Fenn Tower is a 22-story skyscraper in Cleveland, Ohio. It is owned by Cleveland State University. It was built for the National Town and Country Club, but was only used for one event before closing. It was originally known as the National Town and Country Club before being sold. It was purchased by Fenn College in 1937 for $250,000. It is currently being used as student housing. It is the second tallest structure on the Cleveland State campus, second to Rhodes Tower. The tower was named after Sereno Peck Fenn (one of three principal founders of Sherwin-Williams), whom Fenn College was named after. Fenn Tower is listed on the National Register of Historic Places as the National Town and Country Club. It was originally furnished by Rorimer-Brooks Studios, Inc. Originally where the Fenn Gym and The Ellwood H. Fisher Swimming Pool were located, they were removed during the 2005 renovation.

==History==
Fenn started by offering night classes in the 1930s in engineering and its model was to specialize in low cost higher education. Fenn's first president was Dr. Cecil V. Thomas who was a well known academician and Ohio educator. In 1932, Fenn added business classes to the growing roster of student programs. The National Town and Country Club Building was supposed to house the gentleman's club for Greater Clevelanders who wanted a central location in which to hold club meetings and events.

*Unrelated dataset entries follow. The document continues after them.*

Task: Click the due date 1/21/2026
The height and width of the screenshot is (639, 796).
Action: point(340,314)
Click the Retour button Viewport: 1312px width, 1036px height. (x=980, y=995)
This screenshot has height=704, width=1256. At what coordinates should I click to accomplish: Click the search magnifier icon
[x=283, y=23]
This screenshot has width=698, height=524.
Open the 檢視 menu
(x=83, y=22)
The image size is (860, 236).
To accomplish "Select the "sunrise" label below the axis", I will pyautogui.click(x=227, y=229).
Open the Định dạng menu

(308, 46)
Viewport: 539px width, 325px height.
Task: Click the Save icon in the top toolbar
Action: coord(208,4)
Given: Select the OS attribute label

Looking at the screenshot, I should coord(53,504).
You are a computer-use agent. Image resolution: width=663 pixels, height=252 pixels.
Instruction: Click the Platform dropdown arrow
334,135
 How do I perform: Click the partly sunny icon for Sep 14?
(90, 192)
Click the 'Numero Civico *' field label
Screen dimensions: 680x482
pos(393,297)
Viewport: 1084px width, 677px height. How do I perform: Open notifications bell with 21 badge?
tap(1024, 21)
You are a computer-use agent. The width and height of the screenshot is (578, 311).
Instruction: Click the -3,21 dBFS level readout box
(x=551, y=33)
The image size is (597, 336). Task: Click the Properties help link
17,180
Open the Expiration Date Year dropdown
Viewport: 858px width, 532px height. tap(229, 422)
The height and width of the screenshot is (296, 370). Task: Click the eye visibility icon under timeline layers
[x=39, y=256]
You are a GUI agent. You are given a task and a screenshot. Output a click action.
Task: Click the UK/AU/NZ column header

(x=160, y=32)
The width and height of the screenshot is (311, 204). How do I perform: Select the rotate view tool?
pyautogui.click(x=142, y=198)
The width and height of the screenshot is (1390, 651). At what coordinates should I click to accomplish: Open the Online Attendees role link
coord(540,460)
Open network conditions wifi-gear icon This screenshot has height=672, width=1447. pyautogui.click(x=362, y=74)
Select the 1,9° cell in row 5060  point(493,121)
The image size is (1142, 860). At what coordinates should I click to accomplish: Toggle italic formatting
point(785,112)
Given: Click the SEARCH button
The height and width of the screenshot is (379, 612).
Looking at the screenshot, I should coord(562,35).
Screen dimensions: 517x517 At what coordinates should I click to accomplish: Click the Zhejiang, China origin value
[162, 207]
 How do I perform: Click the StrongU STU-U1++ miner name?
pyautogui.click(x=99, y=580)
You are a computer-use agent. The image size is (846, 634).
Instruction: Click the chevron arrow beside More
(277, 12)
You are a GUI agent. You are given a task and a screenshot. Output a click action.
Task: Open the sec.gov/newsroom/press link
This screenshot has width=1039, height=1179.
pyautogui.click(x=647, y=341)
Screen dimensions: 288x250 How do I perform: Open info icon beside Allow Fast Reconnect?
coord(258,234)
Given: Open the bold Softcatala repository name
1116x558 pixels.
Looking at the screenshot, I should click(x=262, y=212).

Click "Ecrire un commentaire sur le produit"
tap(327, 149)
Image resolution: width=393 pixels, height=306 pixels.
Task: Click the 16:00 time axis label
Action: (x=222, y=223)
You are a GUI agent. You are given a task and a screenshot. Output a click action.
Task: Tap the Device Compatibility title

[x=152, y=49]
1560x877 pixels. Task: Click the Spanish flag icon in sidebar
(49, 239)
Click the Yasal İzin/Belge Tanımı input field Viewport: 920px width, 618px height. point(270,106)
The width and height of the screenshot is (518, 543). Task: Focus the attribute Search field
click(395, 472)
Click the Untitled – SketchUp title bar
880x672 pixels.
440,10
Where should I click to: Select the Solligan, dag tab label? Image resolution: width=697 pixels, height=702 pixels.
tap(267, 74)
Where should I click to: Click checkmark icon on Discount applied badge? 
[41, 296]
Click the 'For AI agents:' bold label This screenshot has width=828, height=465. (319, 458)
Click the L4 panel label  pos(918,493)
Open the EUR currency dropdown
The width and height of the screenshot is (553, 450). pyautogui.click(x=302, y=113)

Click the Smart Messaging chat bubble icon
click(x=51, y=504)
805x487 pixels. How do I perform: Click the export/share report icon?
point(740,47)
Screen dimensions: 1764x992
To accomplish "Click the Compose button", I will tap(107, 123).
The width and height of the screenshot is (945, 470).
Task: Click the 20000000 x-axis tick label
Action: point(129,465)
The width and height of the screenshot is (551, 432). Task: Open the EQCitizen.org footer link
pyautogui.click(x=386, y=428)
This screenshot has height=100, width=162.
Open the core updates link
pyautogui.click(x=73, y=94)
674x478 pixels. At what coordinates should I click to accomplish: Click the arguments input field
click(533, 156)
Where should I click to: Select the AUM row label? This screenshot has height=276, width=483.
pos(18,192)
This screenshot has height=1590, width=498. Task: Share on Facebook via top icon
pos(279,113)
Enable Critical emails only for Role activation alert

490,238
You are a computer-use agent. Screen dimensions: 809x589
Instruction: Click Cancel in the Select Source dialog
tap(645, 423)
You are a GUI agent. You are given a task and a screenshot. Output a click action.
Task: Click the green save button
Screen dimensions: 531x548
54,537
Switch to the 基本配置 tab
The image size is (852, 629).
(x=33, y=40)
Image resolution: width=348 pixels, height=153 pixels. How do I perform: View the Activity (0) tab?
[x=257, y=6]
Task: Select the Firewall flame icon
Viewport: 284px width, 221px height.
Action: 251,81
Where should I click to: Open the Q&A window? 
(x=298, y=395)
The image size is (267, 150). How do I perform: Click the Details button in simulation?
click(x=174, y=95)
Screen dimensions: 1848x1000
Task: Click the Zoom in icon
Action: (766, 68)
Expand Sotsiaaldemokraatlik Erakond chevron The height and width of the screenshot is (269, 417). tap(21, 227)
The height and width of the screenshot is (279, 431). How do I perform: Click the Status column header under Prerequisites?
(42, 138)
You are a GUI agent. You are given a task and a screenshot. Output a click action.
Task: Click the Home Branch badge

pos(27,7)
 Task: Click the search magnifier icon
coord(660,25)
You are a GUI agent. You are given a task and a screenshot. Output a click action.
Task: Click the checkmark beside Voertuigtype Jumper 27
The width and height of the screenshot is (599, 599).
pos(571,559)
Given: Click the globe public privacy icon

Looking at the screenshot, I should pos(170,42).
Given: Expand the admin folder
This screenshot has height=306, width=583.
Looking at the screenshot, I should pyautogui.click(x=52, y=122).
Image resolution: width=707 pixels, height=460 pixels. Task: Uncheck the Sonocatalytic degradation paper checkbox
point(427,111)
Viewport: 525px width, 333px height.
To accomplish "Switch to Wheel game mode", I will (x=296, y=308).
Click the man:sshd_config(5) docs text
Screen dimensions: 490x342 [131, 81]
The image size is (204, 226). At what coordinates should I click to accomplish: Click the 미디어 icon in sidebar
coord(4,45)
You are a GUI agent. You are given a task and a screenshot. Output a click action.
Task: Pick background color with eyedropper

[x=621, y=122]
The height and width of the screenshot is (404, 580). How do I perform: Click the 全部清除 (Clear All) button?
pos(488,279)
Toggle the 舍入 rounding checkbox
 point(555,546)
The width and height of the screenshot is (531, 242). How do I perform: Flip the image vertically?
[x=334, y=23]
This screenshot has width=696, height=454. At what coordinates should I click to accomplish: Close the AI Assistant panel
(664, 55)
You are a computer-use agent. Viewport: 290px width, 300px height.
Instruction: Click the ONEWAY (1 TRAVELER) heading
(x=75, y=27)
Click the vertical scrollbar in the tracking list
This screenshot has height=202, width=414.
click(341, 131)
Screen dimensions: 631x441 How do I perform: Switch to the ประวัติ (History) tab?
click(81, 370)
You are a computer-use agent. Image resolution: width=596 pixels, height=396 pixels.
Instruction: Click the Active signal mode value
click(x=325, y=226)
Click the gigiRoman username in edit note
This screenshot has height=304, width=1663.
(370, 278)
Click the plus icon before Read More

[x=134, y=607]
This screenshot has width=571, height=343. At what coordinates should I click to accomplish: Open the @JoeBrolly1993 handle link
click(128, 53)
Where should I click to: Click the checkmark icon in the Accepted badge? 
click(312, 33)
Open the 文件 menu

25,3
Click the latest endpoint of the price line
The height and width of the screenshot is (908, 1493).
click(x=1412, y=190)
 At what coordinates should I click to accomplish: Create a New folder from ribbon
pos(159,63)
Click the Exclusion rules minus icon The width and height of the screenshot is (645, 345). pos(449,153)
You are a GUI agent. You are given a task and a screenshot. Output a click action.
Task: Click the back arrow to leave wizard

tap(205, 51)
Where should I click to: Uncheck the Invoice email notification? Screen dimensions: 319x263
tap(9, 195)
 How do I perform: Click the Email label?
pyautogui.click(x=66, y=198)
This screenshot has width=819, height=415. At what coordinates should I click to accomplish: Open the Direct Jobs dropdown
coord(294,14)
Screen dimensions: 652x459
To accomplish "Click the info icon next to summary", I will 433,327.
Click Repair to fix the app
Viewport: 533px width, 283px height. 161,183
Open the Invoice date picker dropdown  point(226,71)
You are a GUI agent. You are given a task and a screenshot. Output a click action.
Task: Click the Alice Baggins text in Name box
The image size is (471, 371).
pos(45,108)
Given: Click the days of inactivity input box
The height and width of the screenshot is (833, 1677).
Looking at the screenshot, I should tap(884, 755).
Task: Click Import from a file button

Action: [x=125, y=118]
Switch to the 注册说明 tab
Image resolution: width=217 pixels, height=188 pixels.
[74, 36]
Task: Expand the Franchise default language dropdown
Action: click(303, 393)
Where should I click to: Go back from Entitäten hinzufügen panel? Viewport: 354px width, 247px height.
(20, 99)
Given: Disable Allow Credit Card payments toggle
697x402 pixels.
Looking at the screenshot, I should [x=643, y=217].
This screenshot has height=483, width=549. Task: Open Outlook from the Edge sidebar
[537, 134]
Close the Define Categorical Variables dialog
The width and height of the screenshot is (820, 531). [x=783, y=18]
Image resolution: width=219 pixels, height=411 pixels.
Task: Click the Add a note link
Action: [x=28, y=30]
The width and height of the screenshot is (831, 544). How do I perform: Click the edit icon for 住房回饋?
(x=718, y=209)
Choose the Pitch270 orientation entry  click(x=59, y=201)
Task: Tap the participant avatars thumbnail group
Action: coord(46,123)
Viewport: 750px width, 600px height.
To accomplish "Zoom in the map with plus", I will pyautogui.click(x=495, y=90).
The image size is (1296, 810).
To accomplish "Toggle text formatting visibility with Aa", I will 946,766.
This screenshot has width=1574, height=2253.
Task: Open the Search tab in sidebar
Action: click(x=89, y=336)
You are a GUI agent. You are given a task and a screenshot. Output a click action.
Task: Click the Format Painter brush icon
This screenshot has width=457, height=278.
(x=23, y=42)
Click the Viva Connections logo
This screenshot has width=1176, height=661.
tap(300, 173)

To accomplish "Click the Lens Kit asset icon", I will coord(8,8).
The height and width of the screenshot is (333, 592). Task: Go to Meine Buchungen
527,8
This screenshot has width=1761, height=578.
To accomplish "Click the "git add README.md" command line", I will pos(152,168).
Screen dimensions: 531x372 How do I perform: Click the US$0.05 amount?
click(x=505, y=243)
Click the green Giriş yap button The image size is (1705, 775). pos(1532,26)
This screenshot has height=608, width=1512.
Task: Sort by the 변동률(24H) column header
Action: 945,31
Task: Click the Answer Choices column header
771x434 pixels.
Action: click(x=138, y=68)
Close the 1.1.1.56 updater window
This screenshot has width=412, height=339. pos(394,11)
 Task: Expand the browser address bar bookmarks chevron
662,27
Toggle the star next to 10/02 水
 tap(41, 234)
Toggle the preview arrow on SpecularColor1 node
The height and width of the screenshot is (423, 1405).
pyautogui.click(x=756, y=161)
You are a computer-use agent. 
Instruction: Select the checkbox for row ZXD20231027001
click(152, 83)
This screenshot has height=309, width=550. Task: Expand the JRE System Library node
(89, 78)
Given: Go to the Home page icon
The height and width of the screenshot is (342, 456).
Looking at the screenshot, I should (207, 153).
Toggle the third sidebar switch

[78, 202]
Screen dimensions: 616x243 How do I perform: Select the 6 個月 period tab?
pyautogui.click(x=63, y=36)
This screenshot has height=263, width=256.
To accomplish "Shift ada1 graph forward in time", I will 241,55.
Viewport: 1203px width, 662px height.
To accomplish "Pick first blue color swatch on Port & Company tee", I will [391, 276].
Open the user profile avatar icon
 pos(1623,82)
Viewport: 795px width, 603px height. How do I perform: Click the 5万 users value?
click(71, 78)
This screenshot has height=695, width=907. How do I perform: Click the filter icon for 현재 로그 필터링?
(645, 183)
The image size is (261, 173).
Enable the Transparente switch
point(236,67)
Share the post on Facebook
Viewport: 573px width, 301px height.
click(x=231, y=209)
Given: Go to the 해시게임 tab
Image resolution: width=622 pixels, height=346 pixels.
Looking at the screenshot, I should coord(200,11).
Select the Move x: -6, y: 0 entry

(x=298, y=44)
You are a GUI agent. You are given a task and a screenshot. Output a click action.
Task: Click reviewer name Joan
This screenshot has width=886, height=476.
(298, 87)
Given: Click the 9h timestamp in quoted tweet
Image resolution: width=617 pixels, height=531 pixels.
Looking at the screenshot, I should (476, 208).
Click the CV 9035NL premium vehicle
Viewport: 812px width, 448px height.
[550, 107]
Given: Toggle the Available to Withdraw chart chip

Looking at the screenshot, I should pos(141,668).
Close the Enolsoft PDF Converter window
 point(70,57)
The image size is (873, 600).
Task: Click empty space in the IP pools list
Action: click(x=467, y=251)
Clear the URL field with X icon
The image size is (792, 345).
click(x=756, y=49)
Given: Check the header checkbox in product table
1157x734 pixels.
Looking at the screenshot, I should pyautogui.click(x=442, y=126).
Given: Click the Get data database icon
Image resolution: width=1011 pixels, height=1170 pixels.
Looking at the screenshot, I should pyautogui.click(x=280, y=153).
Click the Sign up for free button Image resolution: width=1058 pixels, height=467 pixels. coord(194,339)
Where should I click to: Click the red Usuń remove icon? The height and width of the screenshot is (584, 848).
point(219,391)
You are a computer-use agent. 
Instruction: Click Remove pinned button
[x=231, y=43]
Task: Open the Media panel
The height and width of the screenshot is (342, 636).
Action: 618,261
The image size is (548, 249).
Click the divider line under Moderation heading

  However, due to the stock market crash in 1929, the club was no longer solvent and the high rise building lay vacant until purchased by Fenn College in 1937 because of Fenn's need for more space. This meant that Fenn was only the third college in the United States to have a skyscraper on its academic campus (the others being the University of Pittsburgh and Thomas Jefferson University in Philadelphia) and further gave Fenn a much more coveted Euclid Avenue downtown address.